▸ LES CONSIGNES
1. Indiquez si chacune des affirmations (a), (b) et (c) concorde avec l'extrait sur les offres de reclassement, en répondant oui ou non et en citant à l'identique les mots du texte qui tranchent. (a) Les offres écrites doivent mentionner le nom de l'employeur. (b) Une fourchette de rémunération suffit dans une offre de reclassement. (c) L'arrêt de la chambre sociale cité date du 11 septembre 2024.
2. Modifiez le passage de l'extrait sur les offres de reclassement qui commence par les mots « Les offres de reclassement proposées » et se termine par « l’entreprise fait partie. », en remplaçant partout « offres de reclassement » par « propositions de reclassement ».
*** EXTRAIT FOURNI
L’employeur adresse de manière personnalisée les offres de reclassement à chaque salarié ou diffuse par tout moyen une liste des postes disponibles à l’ensemble des salariés, dans des conditions précisées par décret.
Les offres de reclassement proposées au salarié sont écrites et précises [3].
L’employeur adresse des offres de reclassement de manière personnalisée ou communique la liste des offres disponibles aux salariés, et le cas échéant
l’actualisation de celle-ci, par tout moyen permettant de conférer date certaine.
Ces offres écrites précisent :
a) L’intitulé du poste et son descriptif ;
b) Le nom de l’employeur ;
c) La nature du contrat de travail ;
d) La localisation du poste ;
e) Le niveau de rémunération ;
f) La classification du poste.
En cas de diffusion d’une liste des offres de reclassement interne, celle-ci comprend les postes disponibles situés sur le territoire national dans l’entreprise et les autres entreprises du groupe dont l’entreprise fait partie.
La liste précise les critères de départage entre salariés en cas de candidatures multiples sur un même poste, ainsi que le délai dont dispose le salarié pour présenter sa candidature écrite [4].
La jurisprudence.
- Niveau de rémunération : l’offre de reclassement doit indiquer le montant exact de la rémunération [5] et non une fourchette de rémunération [6], ou comporter une mention relative au niveau de rémunération du poste [7].
- Localisation de l’emploi : une offre de reclassement par la mention d’une région ne confère pas à cette offre la précision exigée par l’article L1233-4 du Code du travail [8].
- Lettre circulaire : les recherches de postes disponibles dans les sociétés du groupe auquel appartient l’employeur qui envisage un licenciement économique collectif, n’ont pas à être assorties du profil personnalisé des salariés concernés par le reclassement (destinataires des offres) [9].
En cas de licenciement collectif avec PSE.
Dans un arrêt du 11 septembre 2024, (Cass. soc. N°23-10.460), la chambre sociale a rappelé qu’il appartient à l’employeur, même quand un plan de sauvegarde de l’emploi (PSE) a été établi, de rechercher s’il existe des possibilités de reclassement prévues ou non dans ce plan et de faire des offres précises, concrètes et personnalisées à chacun des salariés dont le licenciement est envisagé, de chacun des emplois disponibles, correspondant à leur qualification
Dans cette affaire, les offres de reclassement adressées aux salariés concernés par le licenciement économique précisaient qu’en cas d’intérêt pour l’un des postes proposés, un entretien serait organisé avec une personne dédiée pour s’assurer de la compatibilité de leurs capacités avec l’emploi proposé, cette procédure de recrutement devant permettre de départager les salariés en cas de candidatures multiples sur un même poste.
******
*** DONNÉES FOURNIES
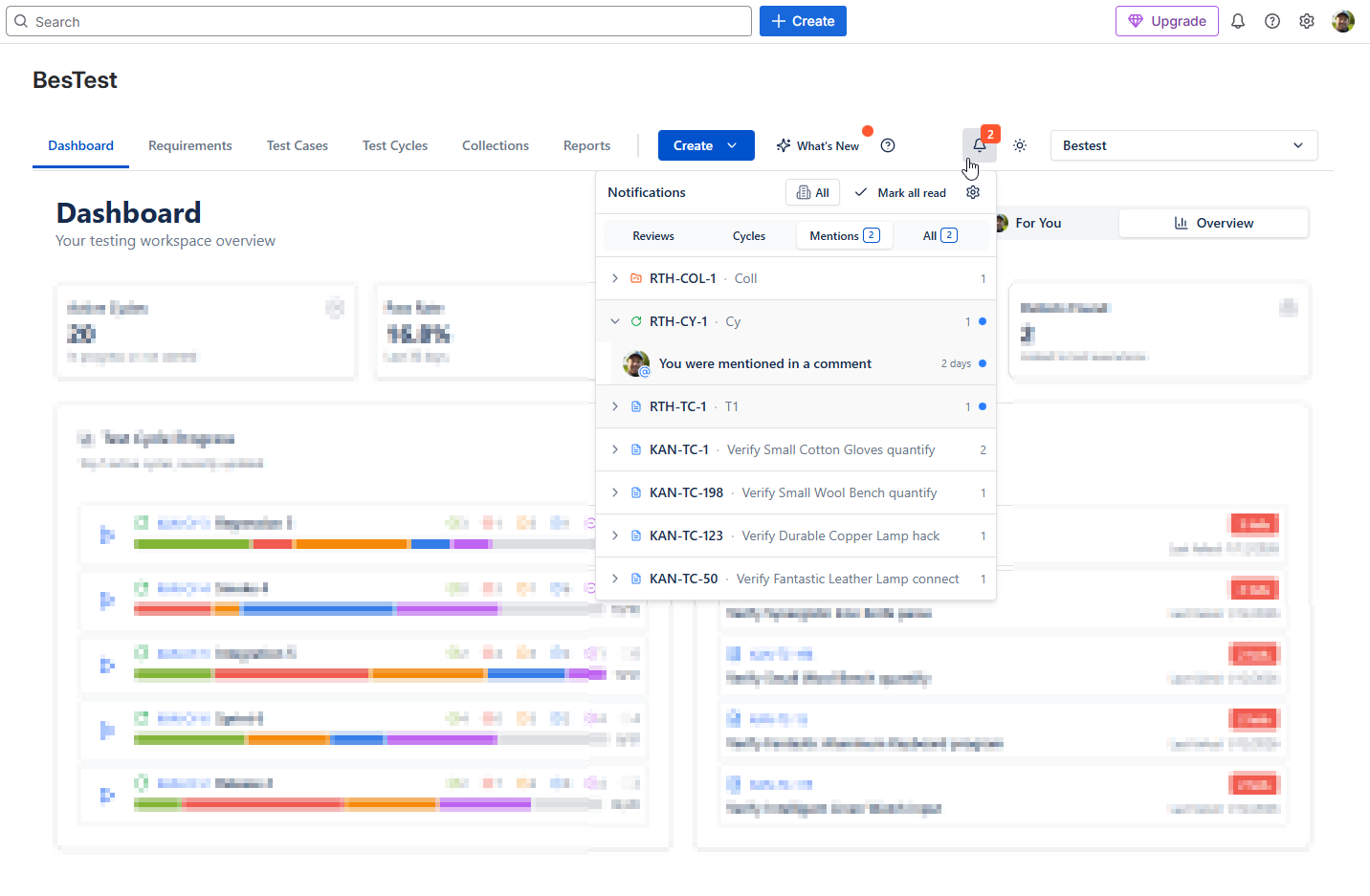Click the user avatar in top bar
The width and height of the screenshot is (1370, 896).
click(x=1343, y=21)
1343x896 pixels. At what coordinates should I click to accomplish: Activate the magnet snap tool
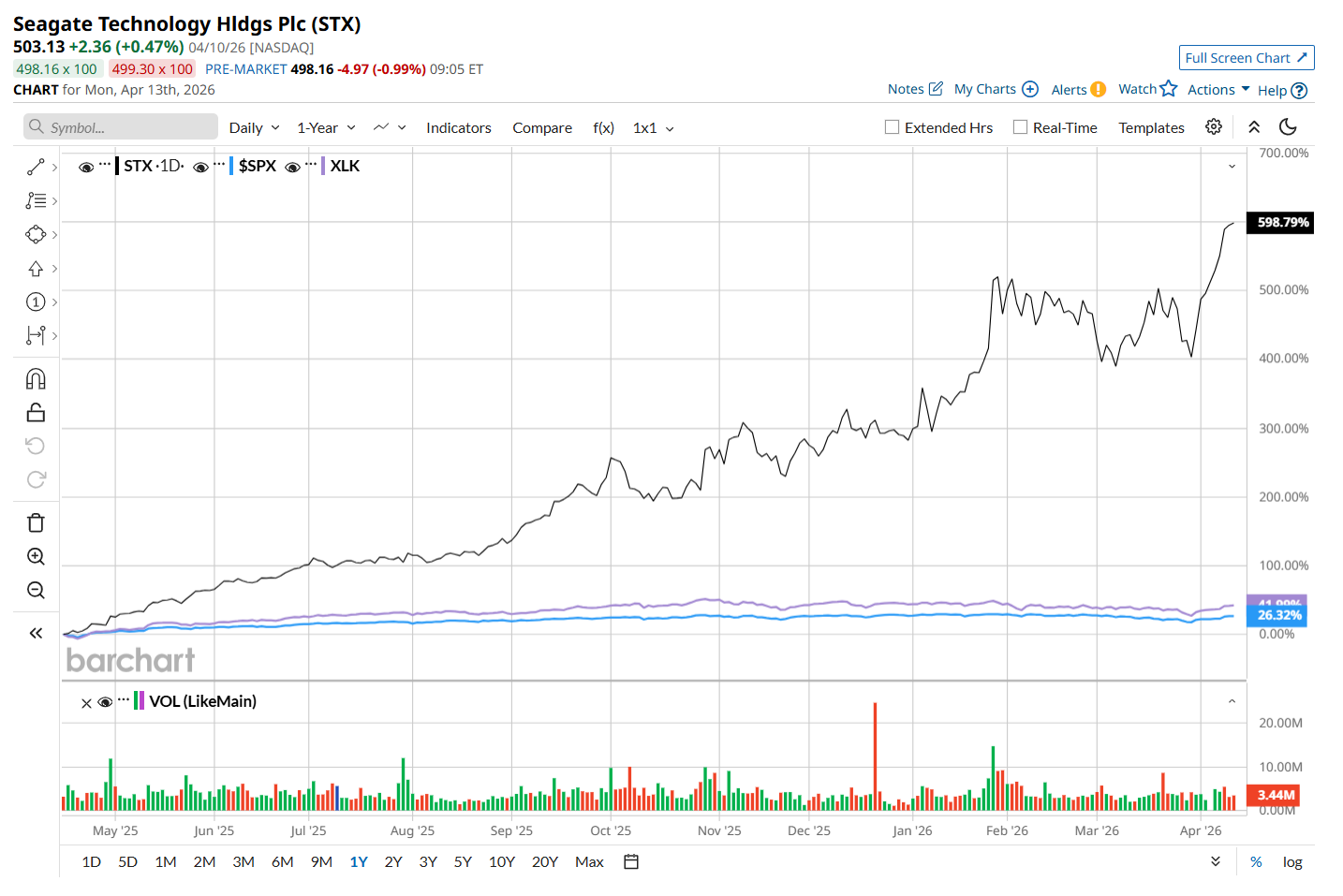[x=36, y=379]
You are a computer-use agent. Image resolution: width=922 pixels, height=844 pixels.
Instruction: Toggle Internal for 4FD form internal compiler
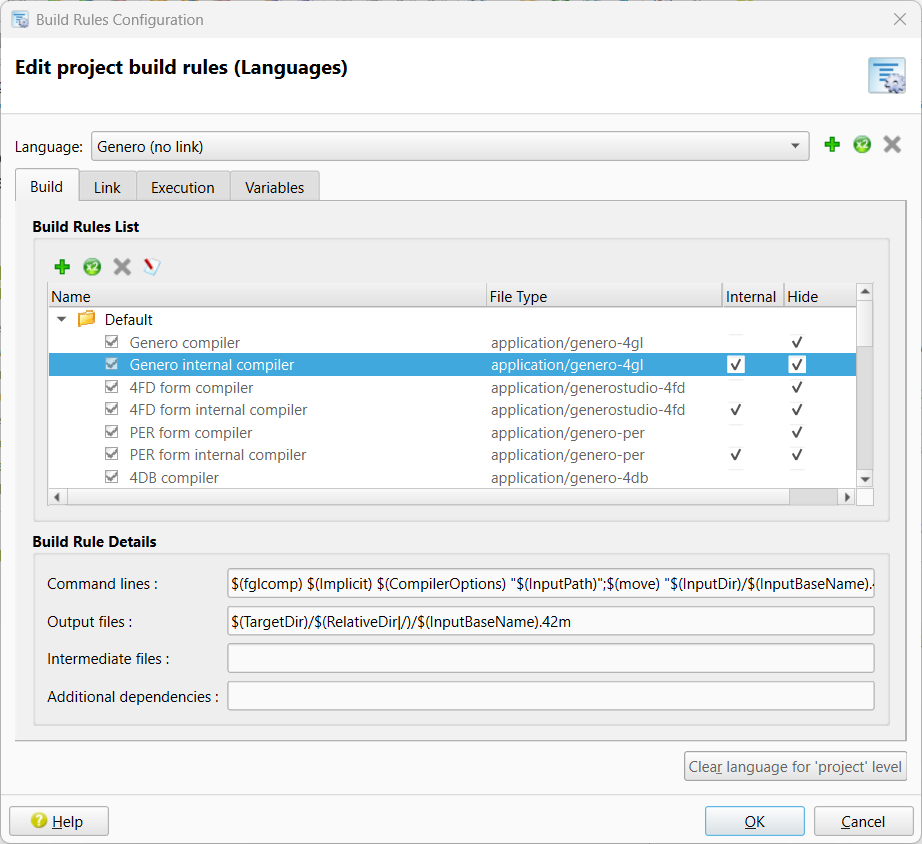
******
*** DONNÉES FOURNIES
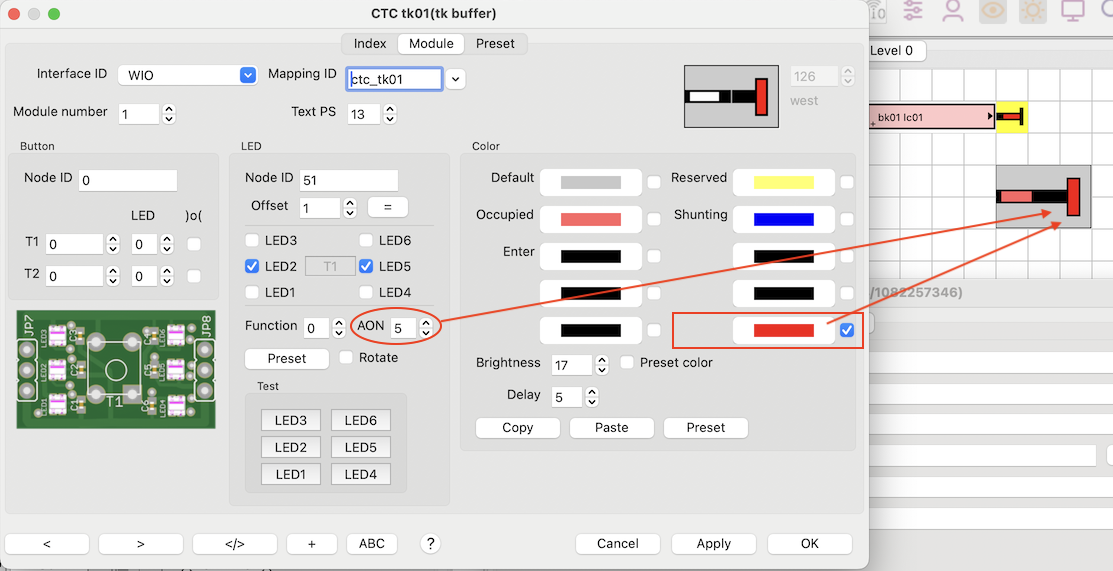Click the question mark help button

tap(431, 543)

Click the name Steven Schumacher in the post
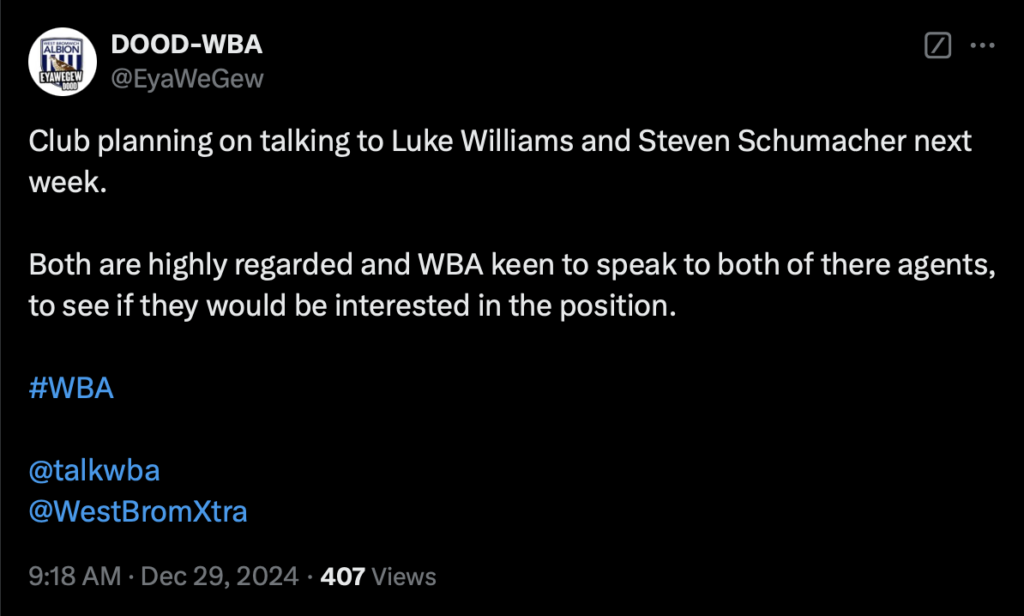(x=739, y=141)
******
*** DONNÉES FOURNIES
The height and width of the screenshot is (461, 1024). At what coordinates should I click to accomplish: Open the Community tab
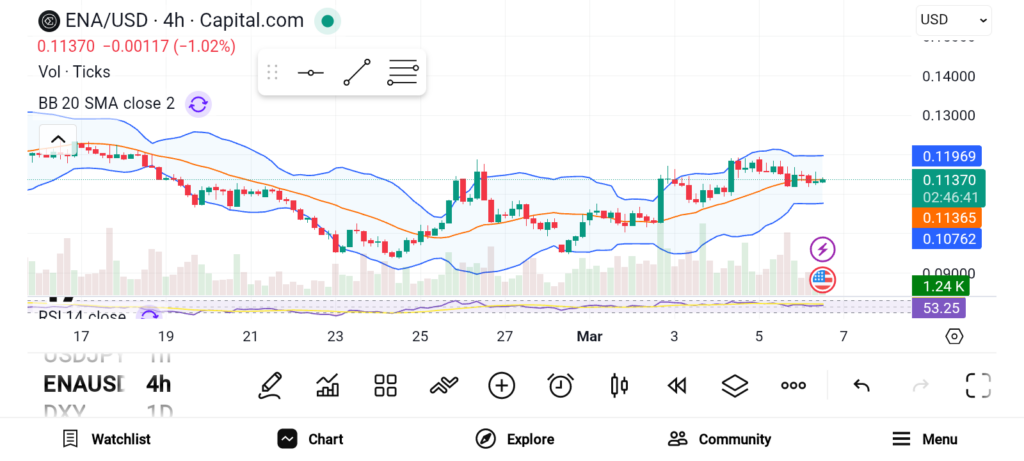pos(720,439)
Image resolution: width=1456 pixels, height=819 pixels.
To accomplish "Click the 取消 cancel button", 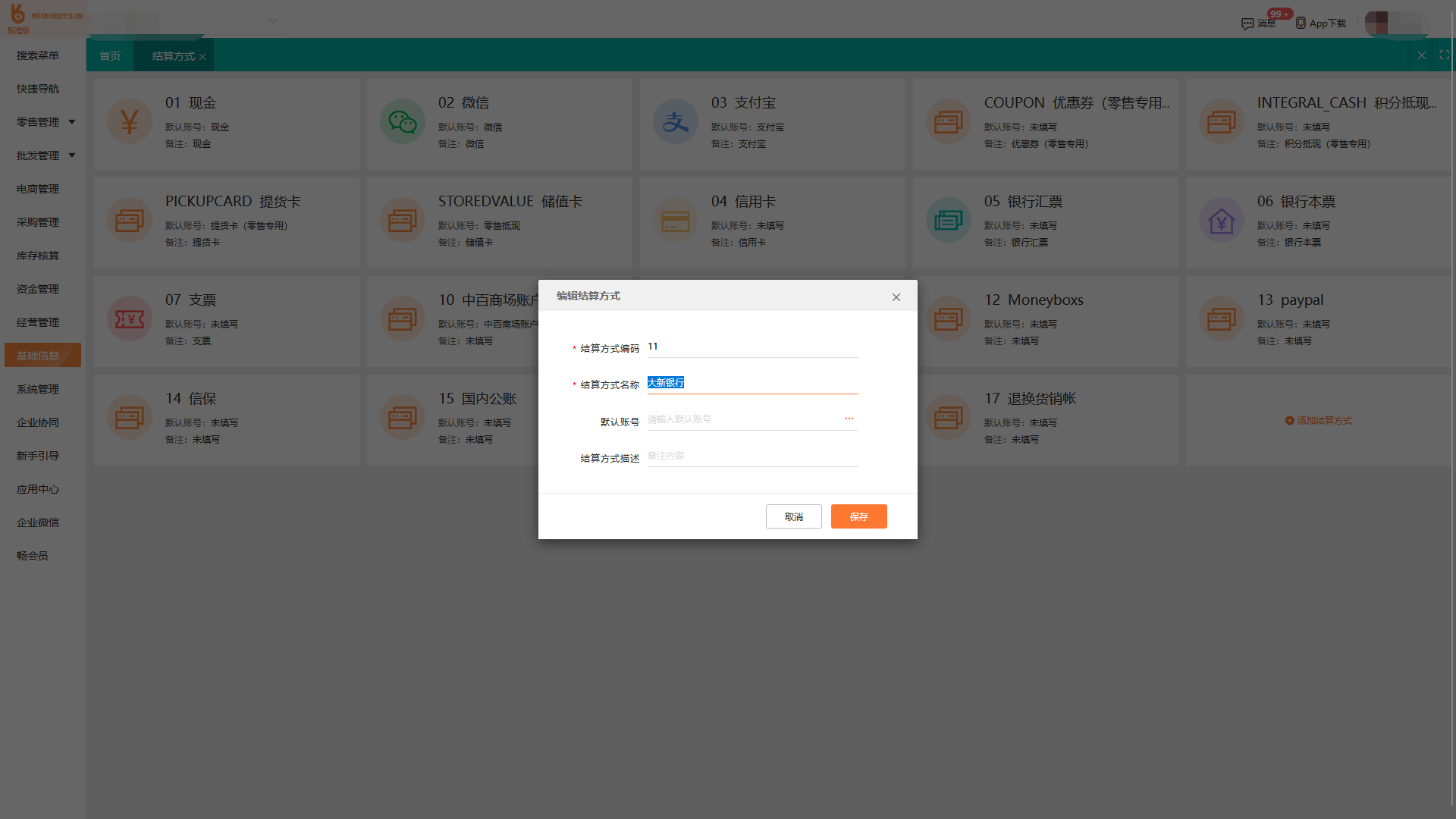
******
▸ EXERCICE CORRIGÉ
1.
(a) Oui : « Le nom de l’employeur »
(b) Non : « et non une fourchette de rémunération »
(c) Oui : « Dans un arrêt du 11 septembre 2024 »

2.
Les propositions de reclassement proposées au salarié sont écrites et précises [3].
L’employeur adresse des propositions de reclassement de manière personnalisée ou communique la liste des offres disponibles aux salariés, et le cas échéant
l’actualisation de celle-ci, par tout moyen permettant de conférer date certaine.
Ces offres écrites précisent :
a) L’intitulé du poste et son descriptif ;
b) Le nom de l’employeur ;
c) La nature du contrat de travail ;
d) La localisation du poste ;
e) Le niveau de rémunération ;
f) La classification du poste.
En cas de diffusion d’une liste des propositions de reclassement interne, celle-ci comprend les postes disponibles situés sur le territoire national dans l’entreprise et les autres entreprises du groupe dont l’entreprise fait partie.